While visiting the Louvre last last year, artist and filmmaker Julien de Casabianca was struck by an Ingres painting of a female prisoner tucked unceremoniously into a corner of the museum. He suddenly had an idea: what if he could somehow free her—both figuratively and literally—by reproducing her figure on a public street.

Casabianca's initial effort has morphed to worldwide street art movement, with "Outings" spotted in London, Frankfurt, Barcelona, Dallas, Chicago, Rome and more. The project encourages others to "photograph the portraits of people on museum walls, print them, and move them to streets walls." Check the Facebook page for the latest sightings.

Obviously, this is completely delightful. It is also a suggestive model for public historians. How about a public history version of this, where we paste images of famous historical figures around town? They could be anyone--presidents, civil rights leaders, American Indians.
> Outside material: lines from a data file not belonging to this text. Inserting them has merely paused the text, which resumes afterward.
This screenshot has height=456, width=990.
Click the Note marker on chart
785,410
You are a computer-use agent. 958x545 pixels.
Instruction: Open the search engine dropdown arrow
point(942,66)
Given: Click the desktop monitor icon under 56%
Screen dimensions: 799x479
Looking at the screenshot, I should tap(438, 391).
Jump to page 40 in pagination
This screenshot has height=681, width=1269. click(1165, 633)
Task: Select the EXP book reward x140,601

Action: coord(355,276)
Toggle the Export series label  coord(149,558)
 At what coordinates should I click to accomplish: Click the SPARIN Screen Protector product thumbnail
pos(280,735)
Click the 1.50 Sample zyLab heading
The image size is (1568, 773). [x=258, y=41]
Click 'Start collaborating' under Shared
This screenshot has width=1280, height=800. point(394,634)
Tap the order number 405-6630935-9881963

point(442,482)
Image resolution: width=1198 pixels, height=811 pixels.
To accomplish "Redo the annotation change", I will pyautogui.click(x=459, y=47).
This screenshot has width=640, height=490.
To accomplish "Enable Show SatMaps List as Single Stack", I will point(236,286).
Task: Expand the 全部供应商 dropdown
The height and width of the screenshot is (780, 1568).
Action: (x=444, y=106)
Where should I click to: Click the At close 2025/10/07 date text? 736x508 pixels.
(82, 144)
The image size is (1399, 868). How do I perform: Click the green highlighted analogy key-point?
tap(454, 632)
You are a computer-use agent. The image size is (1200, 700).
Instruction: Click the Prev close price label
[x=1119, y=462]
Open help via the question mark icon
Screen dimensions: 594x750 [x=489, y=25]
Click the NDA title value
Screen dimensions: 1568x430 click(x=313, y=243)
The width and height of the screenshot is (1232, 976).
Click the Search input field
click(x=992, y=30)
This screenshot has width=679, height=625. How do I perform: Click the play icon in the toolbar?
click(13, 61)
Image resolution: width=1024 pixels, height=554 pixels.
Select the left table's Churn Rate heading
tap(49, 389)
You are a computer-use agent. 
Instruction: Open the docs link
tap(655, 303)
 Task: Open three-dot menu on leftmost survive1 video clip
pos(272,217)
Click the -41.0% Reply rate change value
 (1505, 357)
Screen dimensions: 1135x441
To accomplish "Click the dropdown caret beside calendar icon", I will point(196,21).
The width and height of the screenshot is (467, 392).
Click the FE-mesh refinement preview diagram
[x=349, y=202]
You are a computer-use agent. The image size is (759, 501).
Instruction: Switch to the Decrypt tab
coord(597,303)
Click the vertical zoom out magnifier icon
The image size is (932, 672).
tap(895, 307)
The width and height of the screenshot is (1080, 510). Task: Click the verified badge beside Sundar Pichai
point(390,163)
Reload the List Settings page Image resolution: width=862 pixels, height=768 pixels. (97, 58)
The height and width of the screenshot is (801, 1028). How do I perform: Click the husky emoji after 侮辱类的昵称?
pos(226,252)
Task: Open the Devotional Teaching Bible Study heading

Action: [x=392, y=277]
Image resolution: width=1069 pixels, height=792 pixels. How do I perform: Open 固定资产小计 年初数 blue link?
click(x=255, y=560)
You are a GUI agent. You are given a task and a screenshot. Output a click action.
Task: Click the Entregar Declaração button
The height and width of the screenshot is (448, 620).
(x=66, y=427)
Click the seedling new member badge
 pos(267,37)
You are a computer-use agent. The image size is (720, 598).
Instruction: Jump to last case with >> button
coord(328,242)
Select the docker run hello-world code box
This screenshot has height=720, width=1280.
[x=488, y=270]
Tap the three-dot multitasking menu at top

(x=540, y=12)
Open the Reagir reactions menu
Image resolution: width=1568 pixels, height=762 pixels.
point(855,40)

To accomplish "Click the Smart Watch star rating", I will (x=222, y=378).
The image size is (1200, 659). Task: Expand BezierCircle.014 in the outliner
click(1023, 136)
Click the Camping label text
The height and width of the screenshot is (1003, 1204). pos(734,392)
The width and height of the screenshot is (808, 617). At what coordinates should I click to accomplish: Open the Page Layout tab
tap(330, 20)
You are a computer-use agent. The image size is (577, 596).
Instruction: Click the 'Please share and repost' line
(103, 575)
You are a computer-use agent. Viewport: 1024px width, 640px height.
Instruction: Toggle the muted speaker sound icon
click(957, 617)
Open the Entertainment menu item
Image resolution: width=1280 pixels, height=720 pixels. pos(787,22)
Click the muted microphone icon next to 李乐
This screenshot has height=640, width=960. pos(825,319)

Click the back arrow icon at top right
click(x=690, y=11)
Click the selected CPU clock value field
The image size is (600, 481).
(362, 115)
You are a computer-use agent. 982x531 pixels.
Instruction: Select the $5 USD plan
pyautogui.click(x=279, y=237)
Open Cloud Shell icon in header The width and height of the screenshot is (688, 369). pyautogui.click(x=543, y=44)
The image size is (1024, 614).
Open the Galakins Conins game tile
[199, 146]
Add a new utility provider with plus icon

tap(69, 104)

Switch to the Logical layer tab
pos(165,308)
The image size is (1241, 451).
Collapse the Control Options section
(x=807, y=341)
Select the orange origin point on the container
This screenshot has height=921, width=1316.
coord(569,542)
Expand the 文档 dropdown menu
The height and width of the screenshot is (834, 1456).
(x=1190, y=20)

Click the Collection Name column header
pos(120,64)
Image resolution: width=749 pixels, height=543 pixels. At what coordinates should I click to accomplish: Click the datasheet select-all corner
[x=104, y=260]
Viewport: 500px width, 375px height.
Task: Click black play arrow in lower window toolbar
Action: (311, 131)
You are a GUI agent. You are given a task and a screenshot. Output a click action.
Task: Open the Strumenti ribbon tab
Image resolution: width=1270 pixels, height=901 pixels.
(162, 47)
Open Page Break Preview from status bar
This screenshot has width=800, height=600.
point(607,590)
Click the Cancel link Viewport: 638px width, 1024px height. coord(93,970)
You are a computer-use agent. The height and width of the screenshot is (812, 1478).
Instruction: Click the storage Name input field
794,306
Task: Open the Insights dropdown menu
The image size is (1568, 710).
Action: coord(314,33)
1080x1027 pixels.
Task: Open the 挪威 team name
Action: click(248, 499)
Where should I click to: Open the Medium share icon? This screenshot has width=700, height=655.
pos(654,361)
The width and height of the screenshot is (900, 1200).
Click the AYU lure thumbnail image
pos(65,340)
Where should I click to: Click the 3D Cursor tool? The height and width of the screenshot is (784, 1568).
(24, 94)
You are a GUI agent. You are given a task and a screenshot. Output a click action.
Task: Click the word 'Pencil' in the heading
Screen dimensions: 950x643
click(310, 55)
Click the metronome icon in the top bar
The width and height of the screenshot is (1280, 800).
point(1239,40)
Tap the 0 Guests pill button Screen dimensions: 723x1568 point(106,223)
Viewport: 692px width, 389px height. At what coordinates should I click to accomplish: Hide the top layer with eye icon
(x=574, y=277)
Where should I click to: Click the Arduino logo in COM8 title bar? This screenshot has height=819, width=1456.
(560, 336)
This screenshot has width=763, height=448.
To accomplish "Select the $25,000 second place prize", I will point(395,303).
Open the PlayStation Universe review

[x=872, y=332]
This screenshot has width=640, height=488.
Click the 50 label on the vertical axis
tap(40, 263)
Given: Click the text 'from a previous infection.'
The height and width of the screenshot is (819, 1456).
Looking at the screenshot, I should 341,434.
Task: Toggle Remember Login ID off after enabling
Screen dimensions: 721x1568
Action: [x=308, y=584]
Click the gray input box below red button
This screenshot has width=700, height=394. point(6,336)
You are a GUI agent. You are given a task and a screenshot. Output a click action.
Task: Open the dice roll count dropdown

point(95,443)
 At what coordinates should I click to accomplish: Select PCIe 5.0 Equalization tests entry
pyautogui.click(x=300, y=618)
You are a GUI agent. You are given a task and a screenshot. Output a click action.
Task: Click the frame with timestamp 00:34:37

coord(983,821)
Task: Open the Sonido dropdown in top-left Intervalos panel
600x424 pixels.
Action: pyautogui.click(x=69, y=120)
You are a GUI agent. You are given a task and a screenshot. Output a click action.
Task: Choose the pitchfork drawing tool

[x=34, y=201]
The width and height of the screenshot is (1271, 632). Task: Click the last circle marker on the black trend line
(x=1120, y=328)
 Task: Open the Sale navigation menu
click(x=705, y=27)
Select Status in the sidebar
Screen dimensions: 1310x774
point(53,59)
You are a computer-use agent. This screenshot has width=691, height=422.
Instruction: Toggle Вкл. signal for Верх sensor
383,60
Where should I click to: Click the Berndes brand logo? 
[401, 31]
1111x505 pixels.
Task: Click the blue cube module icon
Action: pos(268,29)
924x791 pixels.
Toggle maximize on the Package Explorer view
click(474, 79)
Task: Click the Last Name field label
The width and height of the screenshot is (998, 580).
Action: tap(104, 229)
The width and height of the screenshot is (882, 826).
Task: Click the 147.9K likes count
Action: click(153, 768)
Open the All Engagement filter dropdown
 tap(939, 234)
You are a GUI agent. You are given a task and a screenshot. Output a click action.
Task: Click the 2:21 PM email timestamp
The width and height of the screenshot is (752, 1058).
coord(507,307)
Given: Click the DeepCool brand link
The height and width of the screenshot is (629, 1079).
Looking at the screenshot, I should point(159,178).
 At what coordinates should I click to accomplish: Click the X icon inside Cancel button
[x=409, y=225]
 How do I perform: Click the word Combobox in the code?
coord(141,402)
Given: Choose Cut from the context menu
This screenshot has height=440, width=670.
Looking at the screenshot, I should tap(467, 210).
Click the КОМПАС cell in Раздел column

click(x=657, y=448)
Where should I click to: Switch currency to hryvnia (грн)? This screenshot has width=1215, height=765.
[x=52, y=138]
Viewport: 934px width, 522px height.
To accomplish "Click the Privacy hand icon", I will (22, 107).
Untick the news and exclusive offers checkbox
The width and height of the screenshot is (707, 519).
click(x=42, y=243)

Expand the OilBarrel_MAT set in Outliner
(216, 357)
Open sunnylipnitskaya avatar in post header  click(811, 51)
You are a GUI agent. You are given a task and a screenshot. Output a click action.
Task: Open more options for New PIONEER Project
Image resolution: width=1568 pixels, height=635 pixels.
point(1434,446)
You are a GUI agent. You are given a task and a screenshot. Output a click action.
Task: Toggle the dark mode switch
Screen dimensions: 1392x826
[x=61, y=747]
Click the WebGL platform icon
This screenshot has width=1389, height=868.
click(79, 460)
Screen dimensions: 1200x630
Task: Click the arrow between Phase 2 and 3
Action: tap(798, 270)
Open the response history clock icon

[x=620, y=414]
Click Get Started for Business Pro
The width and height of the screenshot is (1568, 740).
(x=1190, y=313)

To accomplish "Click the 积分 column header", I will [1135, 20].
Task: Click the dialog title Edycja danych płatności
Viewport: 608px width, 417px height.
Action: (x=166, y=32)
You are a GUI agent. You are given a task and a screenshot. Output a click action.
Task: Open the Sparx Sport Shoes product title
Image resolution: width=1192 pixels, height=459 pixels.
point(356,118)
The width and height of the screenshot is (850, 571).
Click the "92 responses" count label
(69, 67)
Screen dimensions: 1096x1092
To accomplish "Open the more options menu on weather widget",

The goal would be to create temporary, guerrilla public history displays to raise the historical consciousness of the community.

 What would this look like in my own city, Spokane? I am thinking of a series of portraits around town, illustrating perhaps labor and civil rights leaders in Spokane or relevant to Spokane. The town has a rich labor history, with the Wobblies, other unions, some prominent labor actions like the Free Speech fight, etc. We could glue life-sized portraits of Elizabeth Gurley Flynn, Spokane Garry and Carl Maxey to downtown buildings. They could include speech bubbles describing their significance, or a digital interpretation triggered by a QR code or URL, or be just the images with no explanation for an air of mystery. Perhaps funding could be secured from a union or social justice group. There could be a guided walk on Labor Day.

Like the Outings Project, this could be a movement, in our case a movement of public historians. Who is with me?

Monday, May 25, 2015

Was an Indian Boy Lynched in the 19th-Century Spokane?

A friend drew my attention to this folk song by the local group The Blue Ribbon Tea Company. Discursive in the way that folk songs often are, the main narrative thrust is a story about a mute Indian boy who was lynched for whistling at a white woman, apparently in the 19th century. Give the song a listen, I will wait.

The boy, presumably a Spokane Indian, was what today we would call developmentally disabled. His people, though, looked at him as having a spiritual blessing. He could not speak but he did whistle, and his tribe believed he was communicating with the animals. One day, the story goes, Colonel George Wright's wife was out riding and thought the boy was whistling lasciviously at her. She told her husband and he promptly sent out some men who lynched the boy for offending his wife's honor in such a fashion.

It would be easy--and a mistake--to dismiss this tale out of hand. After all, George Wright never lived in Spokane let alone with his wife. It could not have happened as told. Yet other parts of the story ring true. It is interesting that the native informant begins by pointing out a cave that his ancestors had used for cold storage--a traditional practice in this area. It is also true that native peoples of the region valued the differently-abled as having special spiritual powers.

The story is curious enough that I reached out to the songwriter, Bill Kostelec. I met him and his charming wife Kathy at their house. Kostelec turns out to have quite a backstory, he has a PhD in religion from Emory and has taught courses in Native American Religious Traditions at Gonzaga. He and Kathy are also skilled professional photographers. Bill poured us some coffee and he told me about the song.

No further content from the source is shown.